# WORK INSTRUCTIONS
Rewrite the lines from the start of the records through the line that contains "point(417,115)", replacing "scrollbar" with "scroll bar" and leaving everything else unchanged.

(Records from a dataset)

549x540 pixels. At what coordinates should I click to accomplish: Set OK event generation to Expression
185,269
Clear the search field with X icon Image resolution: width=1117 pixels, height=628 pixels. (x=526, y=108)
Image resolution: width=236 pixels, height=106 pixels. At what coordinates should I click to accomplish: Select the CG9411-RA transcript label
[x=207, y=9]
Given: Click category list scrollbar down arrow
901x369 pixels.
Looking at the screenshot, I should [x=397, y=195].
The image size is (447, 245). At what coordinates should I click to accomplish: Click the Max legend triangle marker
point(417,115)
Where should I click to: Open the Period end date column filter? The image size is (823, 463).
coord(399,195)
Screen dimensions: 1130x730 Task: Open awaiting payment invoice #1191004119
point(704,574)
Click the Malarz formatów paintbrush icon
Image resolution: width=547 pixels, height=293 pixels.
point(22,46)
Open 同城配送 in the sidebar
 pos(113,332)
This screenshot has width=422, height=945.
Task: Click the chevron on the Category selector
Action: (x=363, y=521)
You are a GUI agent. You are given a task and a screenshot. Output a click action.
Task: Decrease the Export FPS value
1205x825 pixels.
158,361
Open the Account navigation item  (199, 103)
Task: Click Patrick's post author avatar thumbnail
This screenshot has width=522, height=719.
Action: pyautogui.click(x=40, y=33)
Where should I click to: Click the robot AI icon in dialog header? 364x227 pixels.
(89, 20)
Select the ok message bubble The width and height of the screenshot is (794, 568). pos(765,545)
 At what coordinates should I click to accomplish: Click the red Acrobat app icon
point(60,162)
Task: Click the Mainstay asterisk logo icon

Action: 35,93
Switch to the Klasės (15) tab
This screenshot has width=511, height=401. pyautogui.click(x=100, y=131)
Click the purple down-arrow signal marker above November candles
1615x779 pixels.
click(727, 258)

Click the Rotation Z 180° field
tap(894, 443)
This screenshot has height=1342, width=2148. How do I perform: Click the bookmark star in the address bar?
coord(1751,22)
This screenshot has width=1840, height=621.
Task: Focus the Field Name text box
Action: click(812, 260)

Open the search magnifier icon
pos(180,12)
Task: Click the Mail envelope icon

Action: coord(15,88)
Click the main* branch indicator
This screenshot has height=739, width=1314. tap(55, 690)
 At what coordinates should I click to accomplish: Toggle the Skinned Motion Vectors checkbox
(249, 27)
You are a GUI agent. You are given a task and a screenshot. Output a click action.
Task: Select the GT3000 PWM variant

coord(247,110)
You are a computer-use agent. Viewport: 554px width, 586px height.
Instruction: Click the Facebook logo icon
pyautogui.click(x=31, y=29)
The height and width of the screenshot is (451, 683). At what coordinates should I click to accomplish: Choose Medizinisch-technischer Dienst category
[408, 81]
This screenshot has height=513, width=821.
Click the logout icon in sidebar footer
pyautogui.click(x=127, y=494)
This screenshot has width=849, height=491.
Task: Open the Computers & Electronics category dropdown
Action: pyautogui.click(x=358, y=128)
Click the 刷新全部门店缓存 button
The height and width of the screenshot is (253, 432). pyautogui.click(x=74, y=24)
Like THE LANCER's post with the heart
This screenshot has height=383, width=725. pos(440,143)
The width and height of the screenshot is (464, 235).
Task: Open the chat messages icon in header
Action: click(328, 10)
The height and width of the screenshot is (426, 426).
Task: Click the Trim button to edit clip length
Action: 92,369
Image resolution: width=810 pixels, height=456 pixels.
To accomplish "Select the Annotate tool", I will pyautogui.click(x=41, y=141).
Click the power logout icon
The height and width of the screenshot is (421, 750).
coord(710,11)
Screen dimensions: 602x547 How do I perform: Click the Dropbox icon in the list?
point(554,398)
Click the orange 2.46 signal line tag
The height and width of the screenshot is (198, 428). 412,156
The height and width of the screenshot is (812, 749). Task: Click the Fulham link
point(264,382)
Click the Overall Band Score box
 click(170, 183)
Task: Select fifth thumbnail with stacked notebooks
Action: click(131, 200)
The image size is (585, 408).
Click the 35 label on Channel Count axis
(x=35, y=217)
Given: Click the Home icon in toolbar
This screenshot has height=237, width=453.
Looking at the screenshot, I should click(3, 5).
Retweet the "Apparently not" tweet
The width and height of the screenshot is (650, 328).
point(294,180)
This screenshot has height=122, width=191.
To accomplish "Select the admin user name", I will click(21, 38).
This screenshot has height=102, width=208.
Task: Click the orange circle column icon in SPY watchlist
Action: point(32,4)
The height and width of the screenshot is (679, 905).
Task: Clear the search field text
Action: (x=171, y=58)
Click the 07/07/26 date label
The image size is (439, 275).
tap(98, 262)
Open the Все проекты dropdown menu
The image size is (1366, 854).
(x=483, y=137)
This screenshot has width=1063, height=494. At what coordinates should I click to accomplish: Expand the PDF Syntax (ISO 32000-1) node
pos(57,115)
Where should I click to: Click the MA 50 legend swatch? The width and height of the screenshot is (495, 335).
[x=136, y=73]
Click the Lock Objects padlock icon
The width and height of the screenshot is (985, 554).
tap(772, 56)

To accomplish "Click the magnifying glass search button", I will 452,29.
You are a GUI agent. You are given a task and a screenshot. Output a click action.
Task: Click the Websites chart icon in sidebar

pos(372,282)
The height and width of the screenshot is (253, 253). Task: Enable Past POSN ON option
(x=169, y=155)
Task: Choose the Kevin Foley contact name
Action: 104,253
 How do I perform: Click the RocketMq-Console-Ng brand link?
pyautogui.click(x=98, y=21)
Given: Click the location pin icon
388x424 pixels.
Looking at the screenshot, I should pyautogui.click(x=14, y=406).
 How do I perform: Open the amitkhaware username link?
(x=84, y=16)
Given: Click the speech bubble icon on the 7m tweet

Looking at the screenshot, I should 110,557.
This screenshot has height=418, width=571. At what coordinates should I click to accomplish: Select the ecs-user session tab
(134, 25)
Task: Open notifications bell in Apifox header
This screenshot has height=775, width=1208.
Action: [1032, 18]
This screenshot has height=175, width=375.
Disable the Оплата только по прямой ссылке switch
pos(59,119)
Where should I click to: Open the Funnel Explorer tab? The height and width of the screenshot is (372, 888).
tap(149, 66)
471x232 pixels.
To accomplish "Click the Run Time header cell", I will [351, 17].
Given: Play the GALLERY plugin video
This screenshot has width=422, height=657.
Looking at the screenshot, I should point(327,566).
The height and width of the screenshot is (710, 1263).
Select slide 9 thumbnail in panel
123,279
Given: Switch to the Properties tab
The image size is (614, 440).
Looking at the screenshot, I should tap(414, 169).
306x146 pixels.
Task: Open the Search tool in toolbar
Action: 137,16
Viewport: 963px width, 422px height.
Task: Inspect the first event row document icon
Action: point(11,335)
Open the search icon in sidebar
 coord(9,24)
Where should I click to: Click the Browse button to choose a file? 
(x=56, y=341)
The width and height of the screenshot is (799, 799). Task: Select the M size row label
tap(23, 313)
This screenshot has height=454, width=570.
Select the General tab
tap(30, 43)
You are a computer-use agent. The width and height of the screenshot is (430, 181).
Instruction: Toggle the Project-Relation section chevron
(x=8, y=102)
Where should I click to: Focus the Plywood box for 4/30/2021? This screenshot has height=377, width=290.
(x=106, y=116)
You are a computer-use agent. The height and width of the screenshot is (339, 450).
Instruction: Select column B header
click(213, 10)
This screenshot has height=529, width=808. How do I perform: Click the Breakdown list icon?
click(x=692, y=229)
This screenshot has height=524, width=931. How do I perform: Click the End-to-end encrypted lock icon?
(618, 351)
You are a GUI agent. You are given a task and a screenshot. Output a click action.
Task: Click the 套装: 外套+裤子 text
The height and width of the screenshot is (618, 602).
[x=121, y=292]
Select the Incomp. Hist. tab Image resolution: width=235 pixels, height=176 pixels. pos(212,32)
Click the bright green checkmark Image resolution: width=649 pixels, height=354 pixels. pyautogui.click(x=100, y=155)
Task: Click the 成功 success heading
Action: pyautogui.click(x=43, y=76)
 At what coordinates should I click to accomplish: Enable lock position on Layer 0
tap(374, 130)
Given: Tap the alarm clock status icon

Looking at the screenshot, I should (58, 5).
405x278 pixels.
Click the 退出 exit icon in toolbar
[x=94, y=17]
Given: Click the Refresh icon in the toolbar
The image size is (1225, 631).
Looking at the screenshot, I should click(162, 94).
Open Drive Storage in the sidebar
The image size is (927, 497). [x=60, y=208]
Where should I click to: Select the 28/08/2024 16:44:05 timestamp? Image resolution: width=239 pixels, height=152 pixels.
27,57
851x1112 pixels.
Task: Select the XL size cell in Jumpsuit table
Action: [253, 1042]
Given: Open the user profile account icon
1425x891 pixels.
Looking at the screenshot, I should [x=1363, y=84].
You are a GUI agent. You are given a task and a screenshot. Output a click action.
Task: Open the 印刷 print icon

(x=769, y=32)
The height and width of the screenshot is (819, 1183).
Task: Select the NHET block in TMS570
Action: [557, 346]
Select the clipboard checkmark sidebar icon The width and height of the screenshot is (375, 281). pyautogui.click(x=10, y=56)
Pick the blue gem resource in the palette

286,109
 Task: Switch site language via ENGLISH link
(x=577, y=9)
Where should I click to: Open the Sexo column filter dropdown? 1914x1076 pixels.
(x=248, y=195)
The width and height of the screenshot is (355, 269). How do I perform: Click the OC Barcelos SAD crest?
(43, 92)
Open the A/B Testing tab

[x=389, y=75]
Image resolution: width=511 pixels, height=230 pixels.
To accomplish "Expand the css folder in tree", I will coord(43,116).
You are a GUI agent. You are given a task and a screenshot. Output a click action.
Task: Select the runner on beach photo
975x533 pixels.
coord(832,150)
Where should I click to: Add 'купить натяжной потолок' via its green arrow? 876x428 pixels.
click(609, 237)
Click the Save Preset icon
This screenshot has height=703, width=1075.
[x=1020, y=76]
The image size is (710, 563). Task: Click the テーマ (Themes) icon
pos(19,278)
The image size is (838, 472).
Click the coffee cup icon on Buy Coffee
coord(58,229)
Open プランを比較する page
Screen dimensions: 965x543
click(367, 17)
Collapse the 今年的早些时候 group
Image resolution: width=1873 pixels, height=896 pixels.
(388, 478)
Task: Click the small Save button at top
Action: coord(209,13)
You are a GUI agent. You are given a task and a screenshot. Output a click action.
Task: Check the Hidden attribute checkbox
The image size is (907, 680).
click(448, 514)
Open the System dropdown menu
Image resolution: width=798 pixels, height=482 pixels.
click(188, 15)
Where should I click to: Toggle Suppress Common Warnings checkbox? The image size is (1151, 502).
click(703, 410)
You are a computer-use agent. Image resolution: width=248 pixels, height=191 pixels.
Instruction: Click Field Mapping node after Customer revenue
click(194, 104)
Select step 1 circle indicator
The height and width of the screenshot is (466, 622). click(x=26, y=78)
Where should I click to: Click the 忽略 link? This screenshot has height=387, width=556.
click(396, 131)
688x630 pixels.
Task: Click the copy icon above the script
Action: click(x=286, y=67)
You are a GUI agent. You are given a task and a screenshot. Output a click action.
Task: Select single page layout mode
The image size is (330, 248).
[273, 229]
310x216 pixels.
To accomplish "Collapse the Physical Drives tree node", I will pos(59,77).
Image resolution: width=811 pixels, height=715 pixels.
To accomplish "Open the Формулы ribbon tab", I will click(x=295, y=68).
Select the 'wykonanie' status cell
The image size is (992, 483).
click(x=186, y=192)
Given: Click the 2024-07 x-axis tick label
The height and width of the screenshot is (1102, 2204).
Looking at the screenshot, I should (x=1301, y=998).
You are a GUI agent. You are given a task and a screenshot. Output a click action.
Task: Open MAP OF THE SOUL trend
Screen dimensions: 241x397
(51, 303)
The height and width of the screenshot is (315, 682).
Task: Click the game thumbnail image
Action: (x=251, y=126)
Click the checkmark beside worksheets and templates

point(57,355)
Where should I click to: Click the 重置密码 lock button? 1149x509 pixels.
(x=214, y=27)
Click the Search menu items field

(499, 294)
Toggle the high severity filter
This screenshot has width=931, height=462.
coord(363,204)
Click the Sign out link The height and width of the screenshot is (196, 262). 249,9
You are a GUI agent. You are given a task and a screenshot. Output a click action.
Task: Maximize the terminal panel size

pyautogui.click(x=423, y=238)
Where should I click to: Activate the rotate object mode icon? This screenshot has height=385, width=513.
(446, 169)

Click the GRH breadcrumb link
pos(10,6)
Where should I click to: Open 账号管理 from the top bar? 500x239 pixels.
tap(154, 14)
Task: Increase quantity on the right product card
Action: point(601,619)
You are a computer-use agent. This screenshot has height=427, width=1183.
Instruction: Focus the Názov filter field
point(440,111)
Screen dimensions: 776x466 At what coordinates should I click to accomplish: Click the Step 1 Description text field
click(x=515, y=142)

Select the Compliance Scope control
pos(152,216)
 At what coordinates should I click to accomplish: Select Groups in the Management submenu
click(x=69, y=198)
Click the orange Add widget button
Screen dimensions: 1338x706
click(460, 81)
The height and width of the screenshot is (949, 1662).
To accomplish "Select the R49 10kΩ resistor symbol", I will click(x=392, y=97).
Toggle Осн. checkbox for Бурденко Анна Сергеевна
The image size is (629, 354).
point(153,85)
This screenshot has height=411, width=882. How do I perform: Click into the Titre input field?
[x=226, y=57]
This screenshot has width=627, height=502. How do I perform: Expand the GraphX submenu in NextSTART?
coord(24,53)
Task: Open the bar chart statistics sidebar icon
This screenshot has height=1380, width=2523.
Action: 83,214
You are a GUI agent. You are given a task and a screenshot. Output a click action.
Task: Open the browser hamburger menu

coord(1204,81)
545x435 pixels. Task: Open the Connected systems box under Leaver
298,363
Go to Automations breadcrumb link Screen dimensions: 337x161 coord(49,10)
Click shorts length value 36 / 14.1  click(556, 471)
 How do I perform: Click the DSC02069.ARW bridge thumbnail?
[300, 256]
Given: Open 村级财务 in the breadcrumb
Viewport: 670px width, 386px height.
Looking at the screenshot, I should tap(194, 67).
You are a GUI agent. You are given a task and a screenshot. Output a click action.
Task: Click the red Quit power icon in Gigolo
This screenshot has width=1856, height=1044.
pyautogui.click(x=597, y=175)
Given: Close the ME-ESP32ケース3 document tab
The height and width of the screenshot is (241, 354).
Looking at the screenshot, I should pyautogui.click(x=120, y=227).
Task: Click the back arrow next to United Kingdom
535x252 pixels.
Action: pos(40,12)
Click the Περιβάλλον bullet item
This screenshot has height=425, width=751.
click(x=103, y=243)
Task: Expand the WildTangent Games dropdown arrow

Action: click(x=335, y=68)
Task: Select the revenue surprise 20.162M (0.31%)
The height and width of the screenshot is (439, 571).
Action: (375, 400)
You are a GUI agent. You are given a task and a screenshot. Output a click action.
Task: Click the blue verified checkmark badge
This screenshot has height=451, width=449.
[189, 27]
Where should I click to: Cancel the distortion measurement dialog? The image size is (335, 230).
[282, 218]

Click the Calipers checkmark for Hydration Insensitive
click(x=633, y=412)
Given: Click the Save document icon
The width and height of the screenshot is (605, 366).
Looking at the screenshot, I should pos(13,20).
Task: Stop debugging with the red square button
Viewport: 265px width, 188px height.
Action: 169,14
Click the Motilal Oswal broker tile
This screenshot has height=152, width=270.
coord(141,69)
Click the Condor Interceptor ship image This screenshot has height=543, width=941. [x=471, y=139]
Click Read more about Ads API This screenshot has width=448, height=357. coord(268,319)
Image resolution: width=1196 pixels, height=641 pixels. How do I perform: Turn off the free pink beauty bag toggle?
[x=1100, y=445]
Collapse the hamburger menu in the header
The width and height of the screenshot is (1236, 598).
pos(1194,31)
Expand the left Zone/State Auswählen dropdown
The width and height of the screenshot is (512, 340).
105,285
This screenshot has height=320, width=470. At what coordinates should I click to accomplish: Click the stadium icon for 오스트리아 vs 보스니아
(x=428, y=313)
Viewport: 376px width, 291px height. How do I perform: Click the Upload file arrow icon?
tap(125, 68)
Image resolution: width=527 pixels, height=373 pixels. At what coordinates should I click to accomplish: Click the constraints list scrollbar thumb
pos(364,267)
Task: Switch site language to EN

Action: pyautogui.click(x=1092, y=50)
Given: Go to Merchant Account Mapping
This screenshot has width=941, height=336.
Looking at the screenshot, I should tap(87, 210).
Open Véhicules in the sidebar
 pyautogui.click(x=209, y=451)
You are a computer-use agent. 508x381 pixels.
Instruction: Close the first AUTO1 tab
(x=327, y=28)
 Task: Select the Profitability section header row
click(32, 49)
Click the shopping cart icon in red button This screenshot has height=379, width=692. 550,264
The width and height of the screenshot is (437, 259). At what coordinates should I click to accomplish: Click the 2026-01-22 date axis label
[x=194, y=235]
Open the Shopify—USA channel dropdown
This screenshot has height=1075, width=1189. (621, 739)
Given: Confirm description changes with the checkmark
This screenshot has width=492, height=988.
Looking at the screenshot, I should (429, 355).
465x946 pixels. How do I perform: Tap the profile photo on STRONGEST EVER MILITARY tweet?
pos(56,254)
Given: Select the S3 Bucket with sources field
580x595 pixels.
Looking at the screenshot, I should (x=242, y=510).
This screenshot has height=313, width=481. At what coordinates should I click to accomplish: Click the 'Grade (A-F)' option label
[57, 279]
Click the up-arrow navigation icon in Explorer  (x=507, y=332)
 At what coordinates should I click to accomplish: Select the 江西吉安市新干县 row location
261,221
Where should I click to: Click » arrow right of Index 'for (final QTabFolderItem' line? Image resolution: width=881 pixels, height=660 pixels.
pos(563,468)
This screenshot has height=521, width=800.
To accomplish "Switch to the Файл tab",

# CORRECT OUTPUT
549x540 pixels. At what coordinates should I click to accomplish: Set OK event generation to Expression
185,269
Clear the search field with X icon Image resolution: width=1117 pixels, height=628 pixels. (x=526, y=108)
Image resolution: width=236 pixels, height=106 pixels. At what coordinates should I click to accomplish: Select the CG9411-RA transcript label
[x=207, y=9]
Given: Click category list scroll bar down arrow
901x369 pixels.
Looking at the screenshot, I should [x=397, y=195].
The image size is (447, 245). At what coordinates should I click to accomplish: Click the Max legend triangle marker
point(417,115)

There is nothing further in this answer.